7 comments
Four hours debugging Clay sounds like you found a typo in an API field name at hour 3:58.
We run Clay + Apollo too, but I'd push back here. Our issue was the opposite — we kept assuming Clay was the bottleneck when really our Apollo data quality was trash. Spent two months tuning Clay workflows before realizing 60% of our Apollo enrichment was returning incomplete phone numbers. Fixed Apollo's validation rules, Clay suddenly worked fine. Sounds like you nailed your root cause, but curious if you checked Apollo's enrichment quality first or went straight to Clay debugging?
For me it's a 20-minute planning block every morning. Boring answer but the compounding effect over years is real.
Okay, so you cut off right before the actual fix — what was it? I'm asking because we hit something similar at my company about six months ago. We're running Clay + Apollo too, enriching a list of 500+ prospects weekly.
Our breakdown was actually the opposite problem though: we'd set up these Apollo enrichment automations, Clay was passing data correctly, but our sync back to Salesforce kept failing silently.

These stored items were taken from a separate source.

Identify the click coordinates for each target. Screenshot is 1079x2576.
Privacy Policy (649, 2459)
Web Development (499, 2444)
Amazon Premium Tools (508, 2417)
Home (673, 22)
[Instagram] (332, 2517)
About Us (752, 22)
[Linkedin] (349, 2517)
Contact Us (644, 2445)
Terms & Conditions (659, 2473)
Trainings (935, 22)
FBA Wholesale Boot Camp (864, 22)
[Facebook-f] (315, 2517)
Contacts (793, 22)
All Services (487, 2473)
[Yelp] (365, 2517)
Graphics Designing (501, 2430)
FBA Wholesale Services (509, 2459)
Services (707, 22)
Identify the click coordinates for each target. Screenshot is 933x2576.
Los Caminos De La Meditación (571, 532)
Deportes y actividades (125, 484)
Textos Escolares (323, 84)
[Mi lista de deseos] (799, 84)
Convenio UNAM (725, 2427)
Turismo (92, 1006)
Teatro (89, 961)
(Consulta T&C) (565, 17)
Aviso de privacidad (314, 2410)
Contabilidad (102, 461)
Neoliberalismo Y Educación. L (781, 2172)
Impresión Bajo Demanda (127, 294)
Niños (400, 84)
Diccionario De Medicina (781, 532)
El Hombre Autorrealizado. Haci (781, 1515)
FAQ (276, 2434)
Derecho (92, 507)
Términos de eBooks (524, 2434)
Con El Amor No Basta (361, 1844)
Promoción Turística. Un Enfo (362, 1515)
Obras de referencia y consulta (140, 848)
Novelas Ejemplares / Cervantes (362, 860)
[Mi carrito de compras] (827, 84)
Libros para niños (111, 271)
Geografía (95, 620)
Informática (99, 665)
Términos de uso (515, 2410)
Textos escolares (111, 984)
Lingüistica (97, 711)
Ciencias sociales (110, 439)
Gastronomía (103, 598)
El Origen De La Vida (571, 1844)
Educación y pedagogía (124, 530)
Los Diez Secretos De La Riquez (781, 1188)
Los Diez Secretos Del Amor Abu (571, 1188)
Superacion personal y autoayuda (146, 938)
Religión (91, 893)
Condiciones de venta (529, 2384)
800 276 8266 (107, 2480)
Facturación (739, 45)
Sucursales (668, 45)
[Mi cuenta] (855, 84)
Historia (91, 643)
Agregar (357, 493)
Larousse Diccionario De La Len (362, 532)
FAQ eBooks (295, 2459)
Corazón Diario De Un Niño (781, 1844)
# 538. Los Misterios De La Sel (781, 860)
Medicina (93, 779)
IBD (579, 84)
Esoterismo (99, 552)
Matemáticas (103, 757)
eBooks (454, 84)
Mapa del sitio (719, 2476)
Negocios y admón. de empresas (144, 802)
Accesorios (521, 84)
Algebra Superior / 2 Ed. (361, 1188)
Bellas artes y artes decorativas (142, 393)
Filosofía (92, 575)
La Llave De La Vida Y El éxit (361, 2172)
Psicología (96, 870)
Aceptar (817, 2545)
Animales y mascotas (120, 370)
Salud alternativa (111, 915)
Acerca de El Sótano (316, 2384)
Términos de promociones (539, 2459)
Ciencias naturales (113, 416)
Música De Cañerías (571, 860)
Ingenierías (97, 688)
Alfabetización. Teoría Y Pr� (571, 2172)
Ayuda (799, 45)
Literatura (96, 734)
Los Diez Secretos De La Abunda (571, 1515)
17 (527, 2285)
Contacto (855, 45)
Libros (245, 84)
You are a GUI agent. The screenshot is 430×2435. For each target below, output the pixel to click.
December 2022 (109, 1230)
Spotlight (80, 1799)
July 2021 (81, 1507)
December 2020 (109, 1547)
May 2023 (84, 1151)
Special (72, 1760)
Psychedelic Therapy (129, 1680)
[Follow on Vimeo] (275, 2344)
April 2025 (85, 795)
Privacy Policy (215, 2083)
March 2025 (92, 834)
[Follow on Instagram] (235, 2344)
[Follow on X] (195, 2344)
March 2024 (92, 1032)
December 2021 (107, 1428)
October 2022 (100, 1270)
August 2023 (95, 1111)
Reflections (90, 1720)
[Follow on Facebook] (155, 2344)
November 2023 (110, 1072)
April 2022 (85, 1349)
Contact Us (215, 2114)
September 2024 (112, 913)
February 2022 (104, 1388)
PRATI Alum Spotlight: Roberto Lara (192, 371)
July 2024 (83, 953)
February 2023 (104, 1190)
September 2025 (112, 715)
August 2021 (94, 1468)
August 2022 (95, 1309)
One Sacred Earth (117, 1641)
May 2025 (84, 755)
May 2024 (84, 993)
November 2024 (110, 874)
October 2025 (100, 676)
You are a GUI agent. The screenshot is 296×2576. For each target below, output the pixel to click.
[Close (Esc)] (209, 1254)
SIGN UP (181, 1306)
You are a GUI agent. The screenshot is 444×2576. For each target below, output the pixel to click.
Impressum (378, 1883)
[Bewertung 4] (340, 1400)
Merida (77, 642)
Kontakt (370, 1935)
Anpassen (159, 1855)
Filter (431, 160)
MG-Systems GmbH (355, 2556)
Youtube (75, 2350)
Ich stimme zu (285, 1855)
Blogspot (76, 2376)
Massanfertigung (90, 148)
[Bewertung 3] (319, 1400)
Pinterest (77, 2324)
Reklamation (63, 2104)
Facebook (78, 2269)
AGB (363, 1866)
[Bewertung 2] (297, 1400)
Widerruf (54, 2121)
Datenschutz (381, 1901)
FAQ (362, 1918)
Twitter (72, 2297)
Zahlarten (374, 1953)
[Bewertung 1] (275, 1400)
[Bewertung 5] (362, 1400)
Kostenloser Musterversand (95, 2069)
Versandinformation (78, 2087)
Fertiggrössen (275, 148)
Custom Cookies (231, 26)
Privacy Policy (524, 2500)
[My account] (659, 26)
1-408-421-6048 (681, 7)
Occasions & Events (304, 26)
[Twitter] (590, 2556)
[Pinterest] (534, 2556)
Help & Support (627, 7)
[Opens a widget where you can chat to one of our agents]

We'd get maybe 60% of records actually landing in SFDC. Turned out our API mappings were misconfigured and nobody caught it for weeks because the workflow "completed" — it just didn't do what we thought.
I'm wondering if yours was similar — a silent failure somewhere in the handoff between tools? Or was it something on Clay's side like API limits or authentication breaking?
Also, quick clarifying question: when you hit 40%, did you notice it in real time or did someone pull a report and realize weeks of data was bad? That part matters because it changes how I'd troubleshoot it next time at our end.
Oh god, we had this exact problem three months ago. Our Clay workflows were tanking at like 35% success rate and I was losing my mind because everything looked correct on the surface.
Turned out our ops person was manually updating contact records in our CRM while Clay workflows were running against the same list. Data conflicts everywhere. We fixed it by setting up a simple rule: Clay owns the enrichment pipeline, full stop. No manual touches during active runs.
What I'd do in your situation: lock down your data source. If you're running Clay + Apollo together, pick one as your source of truth for that specific data point (emails, company info, whatever). We switched to having Apollo pull *from* Clay instead of the other way around. Killed the conflicts immediately.
Also — audit your field mappings monthly. We were losing 20% just because a field name changed in our CRM and Clay was writing to the wrong column. Takes 30 minutes, saves hours of debugging.
Would bet money your 40% issue is either data conflicts or a mapping issue. Check both before anything else.
We had the same 40% drop last month — turned out Apollo's API rate limits changed and nobody updated our sync frequency in Clay.
Oh man, we had almost the exact same thing happen with Clay + Hubspot last month. Our match rate just tanked to like 35% overnight and we couldn't figure out why. Spent a full day thinking it was an API rate limit issue or something broke on Clay's end.
Turned out one of our SDRs was updating the contact filters in the workflow without telling anyone, and she accidentally set it to exclude 60% of our target accounts. Nobody documented it, no version control on the automation itself. We were just... flying blind.
Now we've got a single Google Doc where any changes get logged before they go live, and I added a quarterly audit where we actually screenshot each workflow config. Sounds overkill but it saved us from breaking shit again last week when someone tried to tweak the email field mapping.
Did you end up adding documentation requirements after you fixed it, or just moving on?